### Directions for this task
Format the items below as a JSON list of strings, with one string for each line and every blank line omitted.

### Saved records

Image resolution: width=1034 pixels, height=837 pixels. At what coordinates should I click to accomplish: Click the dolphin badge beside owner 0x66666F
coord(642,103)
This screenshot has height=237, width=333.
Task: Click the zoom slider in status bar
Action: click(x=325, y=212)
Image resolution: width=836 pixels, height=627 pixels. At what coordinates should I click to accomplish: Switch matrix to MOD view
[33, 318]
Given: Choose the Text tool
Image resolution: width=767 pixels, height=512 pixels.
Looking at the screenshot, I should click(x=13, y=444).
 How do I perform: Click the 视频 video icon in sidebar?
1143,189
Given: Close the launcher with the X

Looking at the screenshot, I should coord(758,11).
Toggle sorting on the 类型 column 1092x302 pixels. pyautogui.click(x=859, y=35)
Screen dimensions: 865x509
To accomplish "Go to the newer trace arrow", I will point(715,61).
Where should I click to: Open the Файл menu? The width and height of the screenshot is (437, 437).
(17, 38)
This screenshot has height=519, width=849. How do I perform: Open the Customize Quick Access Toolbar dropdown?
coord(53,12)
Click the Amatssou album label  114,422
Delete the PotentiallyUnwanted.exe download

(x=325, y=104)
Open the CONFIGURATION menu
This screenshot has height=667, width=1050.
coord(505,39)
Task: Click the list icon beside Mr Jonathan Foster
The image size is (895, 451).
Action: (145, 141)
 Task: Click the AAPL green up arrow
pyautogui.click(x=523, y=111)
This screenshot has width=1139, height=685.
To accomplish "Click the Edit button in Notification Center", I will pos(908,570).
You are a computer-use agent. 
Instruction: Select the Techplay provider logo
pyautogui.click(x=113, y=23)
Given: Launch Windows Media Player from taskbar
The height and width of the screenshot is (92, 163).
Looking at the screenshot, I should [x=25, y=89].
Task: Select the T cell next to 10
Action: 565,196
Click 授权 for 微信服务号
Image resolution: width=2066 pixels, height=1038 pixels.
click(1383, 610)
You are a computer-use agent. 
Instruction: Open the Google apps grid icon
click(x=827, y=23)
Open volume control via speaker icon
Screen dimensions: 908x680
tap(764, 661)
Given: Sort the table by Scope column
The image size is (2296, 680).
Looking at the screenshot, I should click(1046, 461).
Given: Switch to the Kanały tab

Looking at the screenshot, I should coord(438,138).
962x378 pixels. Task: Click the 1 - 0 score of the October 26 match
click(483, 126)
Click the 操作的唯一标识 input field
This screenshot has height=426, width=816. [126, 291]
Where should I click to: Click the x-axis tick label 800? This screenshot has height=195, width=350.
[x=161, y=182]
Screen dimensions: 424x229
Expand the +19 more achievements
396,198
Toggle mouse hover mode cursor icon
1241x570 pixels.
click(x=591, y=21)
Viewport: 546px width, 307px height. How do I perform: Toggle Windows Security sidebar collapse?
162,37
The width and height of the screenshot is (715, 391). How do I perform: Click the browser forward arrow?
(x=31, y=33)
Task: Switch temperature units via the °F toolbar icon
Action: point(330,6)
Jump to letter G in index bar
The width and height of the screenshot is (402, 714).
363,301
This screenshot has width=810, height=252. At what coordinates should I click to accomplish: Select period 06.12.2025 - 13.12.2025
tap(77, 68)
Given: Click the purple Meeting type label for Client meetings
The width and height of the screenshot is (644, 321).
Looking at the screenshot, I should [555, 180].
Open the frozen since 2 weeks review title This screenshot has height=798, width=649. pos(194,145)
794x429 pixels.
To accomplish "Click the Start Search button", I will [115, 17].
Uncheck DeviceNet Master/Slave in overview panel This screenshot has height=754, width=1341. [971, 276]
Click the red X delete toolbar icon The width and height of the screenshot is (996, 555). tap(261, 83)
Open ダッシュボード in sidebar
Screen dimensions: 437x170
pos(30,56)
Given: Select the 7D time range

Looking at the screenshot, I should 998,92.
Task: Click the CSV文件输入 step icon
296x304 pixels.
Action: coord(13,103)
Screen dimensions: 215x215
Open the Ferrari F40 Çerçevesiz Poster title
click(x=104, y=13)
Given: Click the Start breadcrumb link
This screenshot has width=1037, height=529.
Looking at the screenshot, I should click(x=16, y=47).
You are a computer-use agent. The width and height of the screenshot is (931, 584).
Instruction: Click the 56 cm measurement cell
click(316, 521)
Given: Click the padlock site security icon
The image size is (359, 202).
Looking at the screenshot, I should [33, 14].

### Output below
[
  "Image resolution: width=1034 pixels, height=837 pixels. At what coordinates should I click to accomplish: Click the dolphin badge beside owner 0x66666F",
  "coord(642,103)",
  "This screenshot has height=237, width=333.",
  "Task: Click the zoom slider in status bar",
  "Action: click(x=325, y=212)",
  "Image resolution: width=836 pixels, height=627 pixels. At what coordinates should I click to accomplish: Switch matrix to MOD view",
  "[33, 318]",
  "Given: Choose the Text tool",
  "Image resolution: width=767 pixels, height=512 pixels.",
  "Looking at the screenshot, I should click(x=13, y=444).",
  " How do I perform: Click the 视频 video icon in sidebar?",
  "1143,189",
  "Given: Close the launcher with the X",
  "Looking at the screenshot, I should coord(758,11).",
  "Toggle sorting on the 类型 column 1092x302 pixels. pyautogui.click(x=859, y=35)",
  "Screen dimensions: 865x509",
  "To accomplish \"Go to the newer trace arrow\", I will point(715,61).",
  "Where should I click to: Open the Файл menu? The width and height of the screenshot is (437, 437).",
  "(17, 38)",
  "This screenshot has height=519, width=849. How do I perform: Open the Customize Quick Access Toolbar dropdown?",
  "coord(53,12)",
  "Click the Amatssou album label  114,422",
  "Delete the PotentiallyUnwanted.exe download",
  "(x=325, y=104)",
  "Open the CONFIGURATION menu",
  "This screenshot has height=667, width=1050.",
  "coord(505,39)",
  "Task: Click the list icon beside Mr Jonathan Foster",
  "The image size is (895, 451).",
  "Action: (145, 141)",
  " Task: Click the AAPL green up arrow",
  "pyautogui.click(x=523, y=111)",
  "This screenshot has width=1139, height=685.",
  "To accomplish \"Click the Edit button in Notification Center\", I will pos(908,570).",
  "You are a computer-use agent. ",
  "Instruction: Select the Techplay provider logo",
  "pyautogui.click(x=113, y=23)",
  "Given: Launch Windows Media Player from taskbar",
  "The height and width of the screenshot is (92, 163).",
  "Looking at the screenshot, I should [x=25, y=89].",
  "Task: Select the T cell next to 10",
  "Action: 565,196",
  "Click 授权 for 微信服务号",
  "Image resolution: width=2066 pixels, height=1038 pixels.",
  "click(1383, 610)",
  "You are a computer-use agent. ",
  "Instruction: Open the Google apps grid icon",
  "click(x=827, y=23)",
  "Open volume control via speaker icon",
  "Screen dimensions: 908x680",
  "tap(764, 661)",
  "Given: Sort the table by Scope column",
  "The image size is (2296, 680).",
  "Looking at the screenshot, I should click(1046, 461).",
  "Given: Switch to the Kanały tab",
  "Looking at the screenshot, I should coord(438,138).",
  "962x378 pixels. Task: Click the 1 - 0 score of the October 26 match",
  "click(483, 126)",
  "Click the 操作的唯一标识 input field",
  "This screenshot has height=426, width=816. [126, 291]",
  "Where should I click to: Click the x-axis tick label 800? This screenshot has height=195, width=350.",
  "[x=161, y=182]",
  "Screen dimensions: 424x229",
  "Expand the +19 more achievements",
  "396,198",
  "Toggle mouse hover mode cursor icon",
  "1241x570 pixels.",
  "click(x=591, y=21)",
  "Viewport: 546px width, 307px height. How do I perform: Toggle Windows Security sidebar collapse?",
  "162,37",
  "The width and height of the screenshot is (715, 391). How do I perform: Click the browser forward arrow?",
  "(x=31, y=33)",
  "Task: Switch temperature units via the °F toolbar icon",
  "Action: point(330,6)",
  "Jump to letter G in index bar",
  "The width and height of the screenshot is (402, 714).",
  "363,301",
  "This screenshot has width=810, height=252. At what coordinates should I click to accomplish: Select period 06.12.2025 - 13.12.2025",
  "tap(77, 68)",
  "Given: Click the purple Meeting type label for Client meetings",
  "The width and height of the screenshot is (644, 321).",
  "Looking at the screenshot, I should [555, 180].",
  "Open the frozen since 2 weeks review title This screenshot has height=798, width=649. pos(194,145)",
  "794x429 pixels.",
  "To accomplish \"Click the Start Search button\", I will [115, 17].",
  "Uncheck DeviceNet Master/Slave in overview panel This screenshot has height=754, width=1341. [971, 276]",
  "Click the red X delete toolbar icon The width and height of the screenshot is (996, 555). tap(261, 83)",
  "Open ダッシュボード in sidebar",
  "Screen dimensions: 437x170",
  "pos(30,56)",
  "Given: Select the 7D time range",
  "Looking at the screenshot, I should 998,92.",
  "Task: Click the CSV文件输入 step icon",
  "296x304 pixels.",
  "Action: coord(13,103)",
  "Screen dimensions: 215x215",
  "Open the Ferrari F40 Çerçevesiz Poster title",
  "click(x=104, y=13)",
  "Given: Click the Start breadcrumb link",
  "This screenshot has width=1037, height=529.",
  "Looking at the screenshot, I should click(x=16, y=47).",
  "You are a computer-use agent. The width and height of the screenshot is (931, 584).",
  "Instruction: Click the 56 cm measurement cell",
  "click(316, 521)",
  "Given: Click the padlock site security icon",
  "The image size is (359, 202).",
  "Looking at the screenshot, I should [33, 14]."
]